## [Excerpted passage]
···

I called theatre_nerd in the early afternoon about getting together; turns out she was in class, but I left a message. She got back to me shortly after five, when, still in my two different plaids, I had ventured out to treat myself poorly by giving myself a treat at Sonic (I feel no shame, though I will seek out a higher percentage of vegetables today). I made my order and drove over with it, and in a move that will shock few, we watched movies. Oh, the movies we watched!

First, The Babysitter, which was notable in that the only characters who did not turn out to be morally bankrupt/ethically empty were the eponymous sitten baby (which hadn't yet learned to backstab) and the "shocking" lesbian teens - they could have used some coaching on lesbianing, but they didn't share the hideous character flaws of the other people around them. As a side note, this was B movie drive-in fare, with which I am not all that terribly familiar; I was surprised by the copious and unsubtle nudity. I didn't realize they were able to make so free with the free love at that time.

···

## [Material]
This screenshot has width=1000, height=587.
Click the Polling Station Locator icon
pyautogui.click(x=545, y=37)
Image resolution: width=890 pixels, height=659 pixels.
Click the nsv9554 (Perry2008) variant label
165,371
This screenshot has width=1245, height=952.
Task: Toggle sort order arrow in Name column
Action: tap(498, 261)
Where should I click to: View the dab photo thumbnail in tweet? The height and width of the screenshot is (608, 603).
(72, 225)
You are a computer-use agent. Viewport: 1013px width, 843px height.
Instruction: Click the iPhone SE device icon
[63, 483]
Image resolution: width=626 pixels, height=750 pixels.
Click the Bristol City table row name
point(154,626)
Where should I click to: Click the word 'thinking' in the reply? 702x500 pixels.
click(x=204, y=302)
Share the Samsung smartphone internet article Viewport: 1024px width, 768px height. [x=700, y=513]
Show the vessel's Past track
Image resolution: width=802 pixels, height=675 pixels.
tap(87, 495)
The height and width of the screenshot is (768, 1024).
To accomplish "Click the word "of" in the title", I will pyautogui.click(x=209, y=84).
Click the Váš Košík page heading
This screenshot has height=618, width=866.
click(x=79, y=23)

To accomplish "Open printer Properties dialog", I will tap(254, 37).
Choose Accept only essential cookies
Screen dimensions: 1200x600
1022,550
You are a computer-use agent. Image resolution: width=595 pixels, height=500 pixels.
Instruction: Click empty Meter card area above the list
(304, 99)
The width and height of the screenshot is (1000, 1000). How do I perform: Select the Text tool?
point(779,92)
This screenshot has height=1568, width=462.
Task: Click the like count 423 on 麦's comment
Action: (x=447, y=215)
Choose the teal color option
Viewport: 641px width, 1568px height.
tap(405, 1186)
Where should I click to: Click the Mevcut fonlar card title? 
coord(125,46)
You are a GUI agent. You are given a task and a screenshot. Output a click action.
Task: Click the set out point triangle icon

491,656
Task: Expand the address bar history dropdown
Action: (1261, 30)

···

## [Written task 1]
Print the stretch of the movie-night post from "I called theatre_nerd" through "movies we watched!".
## [Written task 2]
In the movie-night post, what was the first film watched?
## [Written task 3]
Go on with the movie-night post from where it stops.

## [Output 1]
I called theatre_nerd in the early afternoon about getting together; turns out she was in class, but I left a message. She got back to me shortly after five, when, still in my two different plaids, I had ventured out to treat myself poorly by giving myself a treat at Sonic (I feel no shame, though I will seek out a higher percentage of vegetables today). I made my order and drove over with it, and in a move that will shock few, we watched movies. Oh, the movies we watched!

## [Output 2]
The Babysitter

## [Output 3]
The closest thing to character growth occurred in the shrewish, frigid, clearly-can't-WAIT-for-menopause wife. She had told her husband at the beginning of the movie that she wanted NO sexual attention from him now or in the future because look what happened last time, at which point she indicated the baby's room. This decision being reached without the husband's consent, he responds by embarking on a two week sexcapade with babysitrix Lolita Candy, but somewhere in the middle of all the sexin' he finds time to call out his wife for bitching (must have meant it, he said it three times!) and for having nothing to do with him but go to stupid parties and play stupid bridge. At the end, on receipt of photographic evidence of his straying, the wife smiles weakly and says, "Maybe we DO play too much bridge." At least someone learned something, though I couldn't say quite what.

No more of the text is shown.